[Begin Task input]

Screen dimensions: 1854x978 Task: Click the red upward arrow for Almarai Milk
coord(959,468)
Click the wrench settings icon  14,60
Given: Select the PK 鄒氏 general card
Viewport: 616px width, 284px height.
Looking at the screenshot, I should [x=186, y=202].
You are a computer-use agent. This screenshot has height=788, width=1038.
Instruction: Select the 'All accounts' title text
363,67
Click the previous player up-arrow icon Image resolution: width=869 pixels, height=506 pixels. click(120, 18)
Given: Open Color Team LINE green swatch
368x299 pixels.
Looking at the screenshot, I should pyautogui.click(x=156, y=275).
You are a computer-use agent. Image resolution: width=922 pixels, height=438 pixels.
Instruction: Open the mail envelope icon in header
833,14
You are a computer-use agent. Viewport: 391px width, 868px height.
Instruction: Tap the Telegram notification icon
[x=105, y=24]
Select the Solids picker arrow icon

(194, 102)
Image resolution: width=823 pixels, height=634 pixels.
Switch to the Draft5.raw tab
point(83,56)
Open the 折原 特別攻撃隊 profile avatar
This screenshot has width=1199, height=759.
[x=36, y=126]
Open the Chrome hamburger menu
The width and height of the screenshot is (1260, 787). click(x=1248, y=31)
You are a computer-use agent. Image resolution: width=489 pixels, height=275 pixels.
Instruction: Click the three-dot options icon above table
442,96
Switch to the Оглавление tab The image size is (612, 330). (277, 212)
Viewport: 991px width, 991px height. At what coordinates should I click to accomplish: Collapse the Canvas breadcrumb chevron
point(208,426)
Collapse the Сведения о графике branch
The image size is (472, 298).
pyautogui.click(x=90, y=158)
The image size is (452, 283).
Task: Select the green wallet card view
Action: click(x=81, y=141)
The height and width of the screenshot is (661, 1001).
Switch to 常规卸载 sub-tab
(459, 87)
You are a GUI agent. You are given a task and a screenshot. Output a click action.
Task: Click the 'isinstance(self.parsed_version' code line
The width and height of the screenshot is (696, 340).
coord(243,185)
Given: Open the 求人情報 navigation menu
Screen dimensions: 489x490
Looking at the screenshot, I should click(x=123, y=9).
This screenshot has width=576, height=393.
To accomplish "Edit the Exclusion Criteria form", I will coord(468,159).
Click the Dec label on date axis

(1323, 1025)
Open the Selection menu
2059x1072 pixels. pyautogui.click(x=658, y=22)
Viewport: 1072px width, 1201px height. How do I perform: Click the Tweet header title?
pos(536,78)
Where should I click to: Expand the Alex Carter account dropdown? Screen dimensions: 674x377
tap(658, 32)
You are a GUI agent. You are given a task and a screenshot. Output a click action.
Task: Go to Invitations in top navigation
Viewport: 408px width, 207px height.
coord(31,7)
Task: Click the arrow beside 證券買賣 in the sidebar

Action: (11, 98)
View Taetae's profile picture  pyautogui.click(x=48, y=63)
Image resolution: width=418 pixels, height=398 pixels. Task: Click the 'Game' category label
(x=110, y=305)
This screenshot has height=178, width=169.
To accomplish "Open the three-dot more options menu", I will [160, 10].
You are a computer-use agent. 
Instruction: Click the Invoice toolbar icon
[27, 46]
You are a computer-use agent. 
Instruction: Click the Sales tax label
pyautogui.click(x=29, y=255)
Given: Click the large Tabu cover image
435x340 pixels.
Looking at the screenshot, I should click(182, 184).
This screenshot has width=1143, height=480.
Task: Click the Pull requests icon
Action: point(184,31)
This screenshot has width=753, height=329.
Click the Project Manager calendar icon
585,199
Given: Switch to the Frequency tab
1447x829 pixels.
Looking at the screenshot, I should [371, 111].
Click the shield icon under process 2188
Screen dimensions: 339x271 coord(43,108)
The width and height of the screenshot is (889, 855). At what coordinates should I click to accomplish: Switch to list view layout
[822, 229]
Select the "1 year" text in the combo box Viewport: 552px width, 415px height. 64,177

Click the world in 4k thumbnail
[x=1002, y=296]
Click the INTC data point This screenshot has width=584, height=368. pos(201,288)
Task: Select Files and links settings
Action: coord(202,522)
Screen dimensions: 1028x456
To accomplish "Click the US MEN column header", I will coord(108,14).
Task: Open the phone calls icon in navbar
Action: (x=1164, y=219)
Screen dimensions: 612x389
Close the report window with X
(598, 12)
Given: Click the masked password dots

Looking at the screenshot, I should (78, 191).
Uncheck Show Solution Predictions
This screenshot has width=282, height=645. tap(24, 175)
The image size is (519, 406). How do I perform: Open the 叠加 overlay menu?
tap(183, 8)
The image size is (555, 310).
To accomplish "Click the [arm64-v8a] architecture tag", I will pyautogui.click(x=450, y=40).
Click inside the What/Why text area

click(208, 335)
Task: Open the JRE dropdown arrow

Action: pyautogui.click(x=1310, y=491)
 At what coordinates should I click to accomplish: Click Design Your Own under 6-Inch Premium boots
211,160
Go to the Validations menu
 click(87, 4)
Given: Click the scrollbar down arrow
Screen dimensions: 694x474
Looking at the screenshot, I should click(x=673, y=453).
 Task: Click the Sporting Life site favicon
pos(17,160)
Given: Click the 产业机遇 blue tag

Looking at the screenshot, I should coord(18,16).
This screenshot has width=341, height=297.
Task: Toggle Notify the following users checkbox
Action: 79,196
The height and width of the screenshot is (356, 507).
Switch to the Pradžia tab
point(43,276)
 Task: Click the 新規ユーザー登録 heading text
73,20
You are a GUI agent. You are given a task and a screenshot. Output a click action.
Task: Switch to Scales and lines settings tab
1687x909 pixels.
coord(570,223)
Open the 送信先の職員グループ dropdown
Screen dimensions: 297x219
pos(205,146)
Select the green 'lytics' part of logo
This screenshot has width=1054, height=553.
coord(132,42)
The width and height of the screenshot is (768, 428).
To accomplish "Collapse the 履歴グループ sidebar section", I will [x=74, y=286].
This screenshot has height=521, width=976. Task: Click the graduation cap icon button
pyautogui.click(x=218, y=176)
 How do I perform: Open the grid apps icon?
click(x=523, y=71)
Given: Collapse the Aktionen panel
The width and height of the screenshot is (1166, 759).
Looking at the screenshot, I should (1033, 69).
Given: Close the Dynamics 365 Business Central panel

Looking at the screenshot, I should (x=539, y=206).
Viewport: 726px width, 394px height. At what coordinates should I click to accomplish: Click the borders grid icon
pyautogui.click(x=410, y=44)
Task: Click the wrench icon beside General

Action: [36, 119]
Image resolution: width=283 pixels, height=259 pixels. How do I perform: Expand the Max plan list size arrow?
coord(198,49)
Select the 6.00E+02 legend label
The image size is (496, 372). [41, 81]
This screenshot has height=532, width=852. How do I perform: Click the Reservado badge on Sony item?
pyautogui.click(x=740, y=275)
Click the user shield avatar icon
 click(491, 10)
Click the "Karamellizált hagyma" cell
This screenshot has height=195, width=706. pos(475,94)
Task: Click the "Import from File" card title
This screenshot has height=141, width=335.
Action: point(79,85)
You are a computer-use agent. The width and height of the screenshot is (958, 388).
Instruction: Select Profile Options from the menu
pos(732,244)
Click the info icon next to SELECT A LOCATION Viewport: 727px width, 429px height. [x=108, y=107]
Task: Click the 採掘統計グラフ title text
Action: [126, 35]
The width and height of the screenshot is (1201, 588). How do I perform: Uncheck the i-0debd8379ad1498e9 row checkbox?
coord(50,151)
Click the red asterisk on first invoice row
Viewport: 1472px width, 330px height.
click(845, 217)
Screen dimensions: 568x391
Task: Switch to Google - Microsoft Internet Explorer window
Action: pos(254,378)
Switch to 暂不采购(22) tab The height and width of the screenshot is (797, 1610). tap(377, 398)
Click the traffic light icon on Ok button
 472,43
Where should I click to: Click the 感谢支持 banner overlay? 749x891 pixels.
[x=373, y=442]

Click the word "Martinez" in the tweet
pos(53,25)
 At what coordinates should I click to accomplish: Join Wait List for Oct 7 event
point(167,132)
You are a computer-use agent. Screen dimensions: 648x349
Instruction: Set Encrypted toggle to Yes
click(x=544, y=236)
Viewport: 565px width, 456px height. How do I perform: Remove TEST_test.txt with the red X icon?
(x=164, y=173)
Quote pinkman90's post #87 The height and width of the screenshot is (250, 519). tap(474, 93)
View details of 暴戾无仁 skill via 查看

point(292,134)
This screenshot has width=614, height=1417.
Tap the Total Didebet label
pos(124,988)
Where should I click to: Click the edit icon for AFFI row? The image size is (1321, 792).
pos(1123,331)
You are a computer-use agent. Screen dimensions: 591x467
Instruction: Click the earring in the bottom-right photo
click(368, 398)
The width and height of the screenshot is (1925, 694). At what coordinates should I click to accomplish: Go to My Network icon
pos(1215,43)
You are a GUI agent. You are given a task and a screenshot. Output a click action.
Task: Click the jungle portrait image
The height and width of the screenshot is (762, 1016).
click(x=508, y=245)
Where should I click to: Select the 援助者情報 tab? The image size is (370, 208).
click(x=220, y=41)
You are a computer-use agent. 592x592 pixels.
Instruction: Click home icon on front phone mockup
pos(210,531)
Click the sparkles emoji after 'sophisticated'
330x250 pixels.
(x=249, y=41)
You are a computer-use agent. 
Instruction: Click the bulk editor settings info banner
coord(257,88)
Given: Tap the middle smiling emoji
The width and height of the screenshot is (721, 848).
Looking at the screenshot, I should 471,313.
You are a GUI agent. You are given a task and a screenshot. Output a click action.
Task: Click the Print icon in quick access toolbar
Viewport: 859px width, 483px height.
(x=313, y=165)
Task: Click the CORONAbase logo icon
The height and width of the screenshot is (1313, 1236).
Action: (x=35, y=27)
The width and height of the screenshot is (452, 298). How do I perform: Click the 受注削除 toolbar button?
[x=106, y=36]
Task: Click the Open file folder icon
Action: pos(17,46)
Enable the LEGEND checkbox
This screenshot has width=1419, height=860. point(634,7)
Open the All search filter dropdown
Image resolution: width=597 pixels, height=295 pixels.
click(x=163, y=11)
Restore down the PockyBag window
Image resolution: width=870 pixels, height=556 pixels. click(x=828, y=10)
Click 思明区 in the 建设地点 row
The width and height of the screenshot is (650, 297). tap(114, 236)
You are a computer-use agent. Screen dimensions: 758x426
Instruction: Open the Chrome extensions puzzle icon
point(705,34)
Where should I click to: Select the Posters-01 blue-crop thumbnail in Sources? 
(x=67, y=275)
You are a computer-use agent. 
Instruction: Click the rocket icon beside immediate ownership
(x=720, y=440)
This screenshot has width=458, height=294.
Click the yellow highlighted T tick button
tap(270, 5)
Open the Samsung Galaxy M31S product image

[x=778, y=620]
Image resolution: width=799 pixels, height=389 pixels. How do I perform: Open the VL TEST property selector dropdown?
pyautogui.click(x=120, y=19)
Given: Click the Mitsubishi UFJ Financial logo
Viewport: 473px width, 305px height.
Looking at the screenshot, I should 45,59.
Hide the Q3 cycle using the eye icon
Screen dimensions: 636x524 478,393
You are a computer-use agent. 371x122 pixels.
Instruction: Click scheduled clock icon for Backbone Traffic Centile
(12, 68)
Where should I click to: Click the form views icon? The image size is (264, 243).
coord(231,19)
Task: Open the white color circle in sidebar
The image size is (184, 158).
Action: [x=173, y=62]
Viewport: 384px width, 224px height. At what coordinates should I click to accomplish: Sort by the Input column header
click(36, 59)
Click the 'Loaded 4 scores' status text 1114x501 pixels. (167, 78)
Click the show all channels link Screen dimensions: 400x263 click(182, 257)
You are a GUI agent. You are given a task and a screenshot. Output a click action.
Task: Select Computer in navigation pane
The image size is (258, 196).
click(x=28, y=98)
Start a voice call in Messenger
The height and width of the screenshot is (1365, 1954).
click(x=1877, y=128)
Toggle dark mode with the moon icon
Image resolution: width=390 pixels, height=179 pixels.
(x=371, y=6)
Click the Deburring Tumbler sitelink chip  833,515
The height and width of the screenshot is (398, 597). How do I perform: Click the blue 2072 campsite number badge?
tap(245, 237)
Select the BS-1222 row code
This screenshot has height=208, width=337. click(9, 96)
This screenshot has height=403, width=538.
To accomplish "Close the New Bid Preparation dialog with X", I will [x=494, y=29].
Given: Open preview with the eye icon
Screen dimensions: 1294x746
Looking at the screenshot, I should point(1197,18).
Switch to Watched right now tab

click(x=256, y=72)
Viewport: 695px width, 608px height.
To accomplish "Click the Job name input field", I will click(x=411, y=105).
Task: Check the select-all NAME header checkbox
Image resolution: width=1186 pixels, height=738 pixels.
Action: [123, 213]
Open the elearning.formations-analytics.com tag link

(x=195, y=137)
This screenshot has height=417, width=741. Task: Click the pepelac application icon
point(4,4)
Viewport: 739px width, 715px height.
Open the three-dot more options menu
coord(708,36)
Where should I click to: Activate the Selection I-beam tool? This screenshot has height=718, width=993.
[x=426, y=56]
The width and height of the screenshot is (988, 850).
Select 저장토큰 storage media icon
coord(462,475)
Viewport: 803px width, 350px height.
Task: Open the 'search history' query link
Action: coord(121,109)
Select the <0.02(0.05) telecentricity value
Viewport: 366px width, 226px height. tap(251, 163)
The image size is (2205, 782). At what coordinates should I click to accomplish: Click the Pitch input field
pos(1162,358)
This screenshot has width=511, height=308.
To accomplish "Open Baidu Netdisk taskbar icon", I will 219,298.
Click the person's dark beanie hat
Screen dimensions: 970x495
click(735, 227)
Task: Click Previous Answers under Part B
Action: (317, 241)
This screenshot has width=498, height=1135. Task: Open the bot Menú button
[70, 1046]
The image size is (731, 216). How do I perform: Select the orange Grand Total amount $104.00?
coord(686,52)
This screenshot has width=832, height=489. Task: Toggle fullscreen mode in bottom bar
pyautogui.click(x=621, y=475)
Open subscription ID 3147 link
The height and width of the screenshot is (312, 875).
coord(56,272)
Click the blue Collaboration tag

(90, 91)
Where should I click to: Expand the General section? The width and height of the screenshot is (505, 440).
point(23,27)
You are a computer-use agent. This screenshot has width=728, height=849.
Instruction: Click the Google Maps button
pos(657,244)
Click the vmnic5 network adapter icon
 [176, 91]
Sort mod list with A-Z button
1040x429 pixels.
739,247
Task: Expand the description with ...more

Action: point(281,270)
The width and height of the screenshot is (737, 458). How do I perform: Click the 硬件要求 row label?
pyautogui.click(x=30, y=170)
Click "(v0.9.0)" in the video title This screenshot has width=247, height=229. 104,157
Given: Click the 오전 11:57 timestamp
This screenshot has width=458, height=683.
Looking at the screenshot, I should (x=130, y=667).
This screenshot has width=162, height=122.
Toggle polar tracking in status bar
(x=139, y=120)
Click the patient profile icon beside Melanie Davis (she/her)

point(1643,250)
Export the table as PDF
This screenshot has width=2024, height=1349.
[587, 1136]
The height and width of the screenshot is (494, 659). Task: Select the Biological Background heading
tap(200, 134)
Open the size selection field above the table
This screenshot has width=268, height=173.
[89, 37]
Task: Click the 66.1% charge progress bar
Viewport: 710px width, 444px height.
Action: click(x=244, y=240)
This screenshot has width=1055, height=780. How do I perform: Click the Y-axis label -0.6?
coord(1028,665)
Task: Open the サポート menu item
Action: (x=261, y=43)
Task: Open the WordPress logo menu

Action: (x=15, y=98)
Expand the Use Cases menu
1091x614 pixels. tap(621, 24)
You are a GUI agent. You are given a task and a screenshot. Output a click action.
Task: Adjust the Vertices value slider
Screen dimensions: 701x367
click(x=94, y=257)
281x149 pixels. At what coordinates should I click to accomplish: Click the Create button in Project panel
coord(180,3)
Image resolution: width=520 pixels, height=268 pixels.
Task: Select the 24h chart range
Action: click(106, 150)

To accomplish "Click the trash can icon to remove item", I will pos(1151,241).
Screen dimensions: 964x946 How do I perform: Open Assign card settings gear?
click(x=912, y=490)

[End Task input]

Task directions: Reproduce the records verbatim, from the line containing "The width and height of the screenshot is (988, 850)." through the line containing "coord(686,52)", with both of those lines included.

Task result:
The width and height of the screenshot is (988, 850).
Select 저장토큰 storage media icon
coord(462,475)
Viewport: 803px width, 350px height.
Task: Open the 'search history' query link
Action: coord(121,109)
Select the <0.02(0.05) telecentricity value
Viewport: 366px width, 226px height. tap(251, 163)
The image size is (2205, 782). At what coordinates should I click to accomplish: Click the Pitch input field
pos(1162,358)
This screenshot has width=511, height=308.
To accomplish "Open Baidu Netdisk taskbar icon", I will 219,298.
Click the person's dark beanie hat
Screen dimensions: 970x495
click(735, 227)
Task: Click Previous Answers under Part B
Action: (317, 241)
This screenshot has width=498, height=1135. Task: Open the bot Menú button
[70, 1046]
The image size is (731, 216). How do I perform: Select the orange Grand Total amount $104.00?
coord(686,52)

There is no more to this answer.